Task instructions:
[1] Answer these questions from the Banach space proof:
(a) Under the assumption X = Y ⊕ Z, how can every element x of X be written?
(b) How is the projection map P_Y defined?
(c) What does the proof conclude the intersection of Y^⊥ and Z^⊥ to be?
[2] Extract the part of the Banach space proof from "Let $$f \in" up to and including "a direct sum.", without changing anything.
[3] Extend the Banach space proof from the point where it stops.

Question

Let $$Y, Z$$ be closed subspaces of a Banach space $$X$$. Show that $$X = Y \\oplus Z$$ (topological sum) if and only if $$X^{*}=Y^{\\perp} \\oplus Z^{\\perp}$$ (topological sum).

Answer

**step1 Proof of Implication: $$X = Y \oplus Z \implies X^{*}=Y^{\perp} \oplus Z^{\perp}$$ - Part 1: Establishing the direct sum in $$X^*$$**

Assume that $$X = Y \oplus Z$$ is a topological direct sum. This means that every element $$x \in X$$ can be uniquely written as $$x = y + z$$ for $$y \in Y$$ and $$z \in Z$$. Also, the projection maps $$P_Y: X \to Y$$ and $$P_Z: X \to Z$$ (defined by $$P_Y(y+z) = y$$ and $$P_Z(y+z) = z$$) are continuous linear operators. We first show that the intersection of the annihilators $$Y^\perp$$ and $$Z^\perp$$ is the zero functional.

$$Y^\perp = \{f \in X^* : f(y) = 0 \text{ for all } y \in Y\}$$

$$Z^\perp = \{f \in X^* : f(z) = 0 \text{ for all } z \in Z\}$$

Let $$f \in Y^\perp \cap Z^\perp$$. By definition, $$f(y) = 0$$ for all $$y \in Y$$ and $$f(z) = 0$$ for all $$z \in Z$$. Since any $$x \in X$$ can be written as $$x = y + z$$, it follows that $$f(x) = f(y+z) = f(y) + f(z) = 0 + 0 = 0$$ for all $$x \in X$$. This implies that $$f$$ is the zero functional. Therefore, $$Y^\perp \cap Z^\perp = \{0\}$$, which means the sum of $$Y^\perp$$ and $$Z^\perp$$ is a direct sum.

Record set:
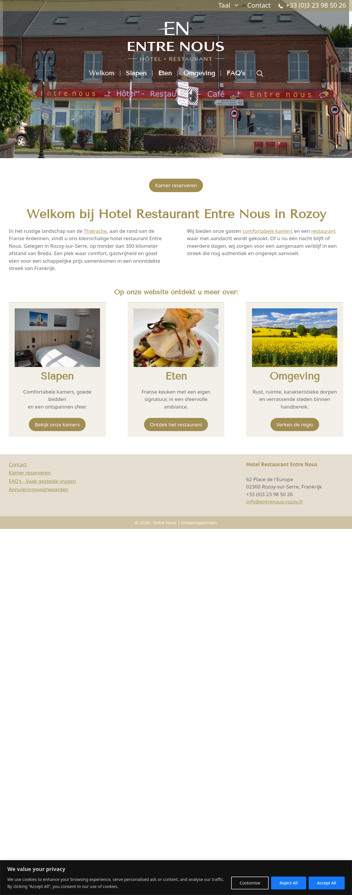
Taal (230, 5)
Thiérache (95, 231)
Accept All (326, 883)
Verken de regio (294, 424)
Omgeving (199, 73)
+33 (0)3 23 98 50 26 (312, 6)
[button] (260, 73)
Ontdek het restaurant (176, 424)
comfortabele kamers (268, 231)
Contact (259, 5)
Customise (250, 883)
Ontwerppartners (199, 522)
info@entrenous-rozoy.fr (274, 501)
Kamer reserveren (176, 185)
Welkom (101, 73)
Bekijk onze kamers (57, 424)
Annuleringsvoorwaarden (38, 489)
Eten (165, 73)
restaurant (323, 231)
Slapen (136, 73)
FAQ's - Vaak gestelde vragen (42, 481)
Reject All (288, 883)
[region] (176, 877)
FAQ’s (235, 73)
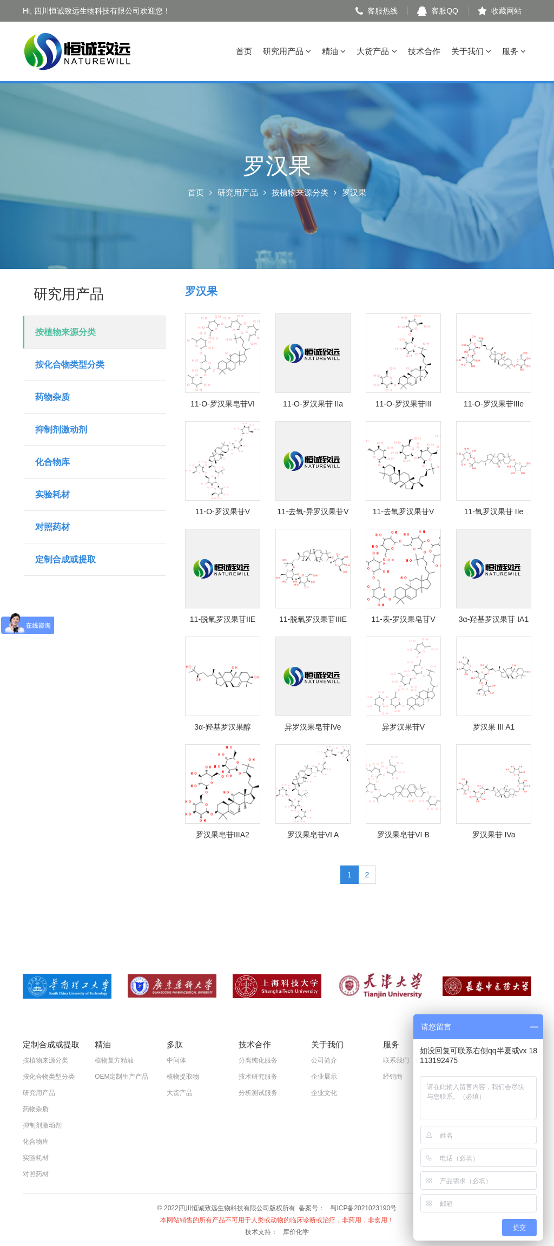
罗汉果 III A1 (494, 727)
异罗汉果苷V (403, 727)
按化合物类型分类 (69, 364)
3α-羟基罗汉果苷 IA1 (494, 619)
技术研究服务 (258, 1076)
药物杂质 (52, 397)
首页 (244, 51)
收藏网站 (500, 10)
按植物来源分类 (300, 192)
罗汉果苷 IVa (494, 834)
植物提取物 (183, 1076)
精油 (334, 51)
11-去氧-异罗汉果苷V (312, 511)
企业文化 (324, 1093)
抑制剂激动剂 (61, 429)
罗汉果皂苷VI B (403, 834)
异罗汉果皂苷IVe (313, 727)
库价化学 (296, 1232)
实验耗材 (52, 494)
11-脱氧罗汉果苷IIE (222, 619)
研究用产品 (287, 51)
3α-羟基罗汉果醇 (222, 727)
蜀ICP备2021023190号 (363, 1208)
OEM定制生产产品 (121, 1076)
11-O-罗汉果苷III (403, 403)
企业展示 (324, 1076)
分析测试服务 (258, 1093)
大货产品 (377, 51)
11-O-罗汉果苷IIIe (494, 403)
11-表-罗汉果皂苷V (403, 619)
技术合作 (424, 51)
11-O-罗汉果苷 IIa (313, 403)
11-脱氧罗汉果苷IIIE (313, 619)
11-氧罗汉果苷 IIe (494, 511)
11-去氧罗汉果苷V (403, 511)
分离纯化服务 (258, 1060)
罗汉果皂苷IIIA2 (222, 834)
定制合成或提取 (65, 559)
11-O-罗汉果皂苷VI (222, 403)
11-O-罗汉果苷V (222, 511)
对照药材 (52, 527)
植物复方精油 (114, 1060)
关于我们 (471, 51)
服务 (514, 51)
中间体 (176, 1060)
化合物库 (52, 462)
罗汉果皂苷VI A (313, 834)
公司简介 (324, 1060)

The replies:
[1]
(a) Uniquely as x = y + z, with y in Y and z in Z.
(b) By P_Y(y + z) = y.
(c) The set containing only the zero functional, {0}.

[2]
Let $$f \in Y^\perp \cap Z^\perp$$. By definition, $$f(y) = 0$$ for all $$y \in Y$$ and $$f(z) = 0$$ for all $$z \in Z$$. Since any $$x \in X$$ can be written as $$x = y + z$$, it follows that $$f(x) = f(y+z) = f(y) + f(z) = 0 + 0 = 0$$ for all $$x \in X$$. This implies that $$f$$ is the zero functional. Therefore, $$Y^\perp \cap Z^\perp = \{0\}$$, which means the sum of $$Y^\perp$$ and $$Z^\perp$$ is a direct sum.

[3]
**step2 Proof of Implication: $$X = Y \oplus Z \implies X^{*}=Y^{\perp} \oplus Z^{\perp}$$ - Part 2: Showing $$X^*$$ is the sum of $$Y^\perp$$ and $$Z^\perp$$**

Next, we show that every functional $$f \in X^*$$ can be expressed as a sum of a functional in $$Y^\perp$$ and a functional in $$Z^\perp$$. Let $$f \in X^*$$. We use the continuous projections $$P_Y$$ and $$P_Z$$ defined previously. Define two new functionals $$f_Y$$ and $$f_Z$$ on $$X$$ as follows:

$$f_Y(x) = f(P_Y(x)) \quad \text{ for all } x \in X$$

$$f_Z(x) = f(P_Z(x)) \quad \text{ for all } x \in X$$

Since $$f$$ is continuous and linear, and $$P_Y, P_Z$$ are continuous and linear, $$f_Y$$ and $$f_Z$$ are also continuous linear functionals, i.e., $$f_Y, f_Z \in X^*$$. Now we verify their properties:

For any $$y' \in Y$$, $$P_Z(y') = 0$$ (because $$y' = y' + 0$$ and $$P_Z$$ projects onto $$Z$$). Thus, $$f_Z(y') = f(P_Z(y')) = f(0) = 0$$. This means $$f_Z \in Y^\perp$$.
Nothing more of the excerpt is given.